**How to complete this task**
In the records below, find the line with "This screenshot has height=640, width=375." and the line with "Task: Toggle the". Print both exactly, along with every line between them, and no other line.

**Supplied information**
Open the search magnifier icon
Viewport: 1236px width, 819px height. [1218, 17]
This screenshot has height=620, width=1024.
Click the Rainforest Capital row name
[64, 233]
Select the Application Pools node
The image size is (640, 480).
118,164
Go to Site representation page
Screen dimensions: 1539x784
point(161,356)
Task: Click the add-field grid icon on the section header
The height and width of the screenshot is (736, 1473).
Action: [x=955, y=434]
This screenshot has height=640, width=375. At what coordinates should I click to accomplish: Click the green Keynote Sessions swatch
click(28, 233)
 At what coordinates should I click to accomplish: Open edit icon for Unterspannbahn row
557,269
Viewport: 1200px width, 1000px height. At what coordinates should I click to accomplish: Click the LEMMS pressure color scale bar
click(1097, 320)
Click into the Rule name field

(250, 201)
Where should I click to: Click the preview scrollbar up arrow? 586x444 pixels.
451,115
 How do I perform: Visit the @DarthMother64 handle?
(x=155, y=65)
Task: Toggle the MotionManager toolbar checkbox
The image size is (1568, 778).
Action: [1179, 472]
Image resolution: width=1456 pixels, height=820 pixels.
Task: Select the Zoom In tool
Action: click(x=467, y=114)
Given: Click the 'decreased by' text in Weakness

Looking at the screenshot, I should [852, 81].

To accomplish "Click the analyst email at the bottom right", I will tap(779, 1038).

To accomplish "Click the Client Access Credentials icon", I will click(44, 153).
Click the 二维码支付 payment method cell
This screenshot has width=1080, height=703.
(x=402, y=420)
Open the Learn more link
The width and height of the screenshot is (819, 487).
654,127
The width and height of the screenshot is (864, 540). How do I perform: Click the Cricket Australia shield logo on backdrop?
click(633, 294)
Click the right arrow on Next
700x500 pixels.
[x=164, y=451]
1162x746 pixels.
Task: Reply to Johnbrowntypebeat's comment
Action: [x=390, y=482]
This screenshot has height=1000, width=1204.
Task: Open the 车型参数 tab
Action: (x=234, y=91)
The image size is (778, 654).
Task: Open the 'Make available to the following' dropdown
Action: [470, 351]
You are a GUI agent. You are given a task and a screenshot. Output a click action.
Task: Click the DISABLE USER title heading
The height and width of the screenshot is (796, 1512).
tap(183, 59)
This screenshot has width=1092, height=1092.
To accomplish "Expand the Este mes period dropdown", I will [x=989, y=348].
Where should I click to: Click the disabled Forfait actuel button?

**Solution**
This screenshot has height=640, width=375. At what coordinates should I click to accomplish: Click the green Keynote Sessions swatch
click(28, 233)
 At what coordinates should I click to accomplish: Open edit icon for Unterspannbahn row
557,269
Viewport: 1200px width, 1000px height. At what coordinates should I click to accomplish: Click the LEMMS pressure color scale bar
click(1097, 320)
Click into the Rule name field

(250, 201)
Where should I click to: Click the preview scrollbar up arrow? 586x444 pixels.
451,115
 How do I perform: Visit the @DarthMother64 handle?
(x=155, y=65)
Task: Toggle the MotionManager toolbar checkbox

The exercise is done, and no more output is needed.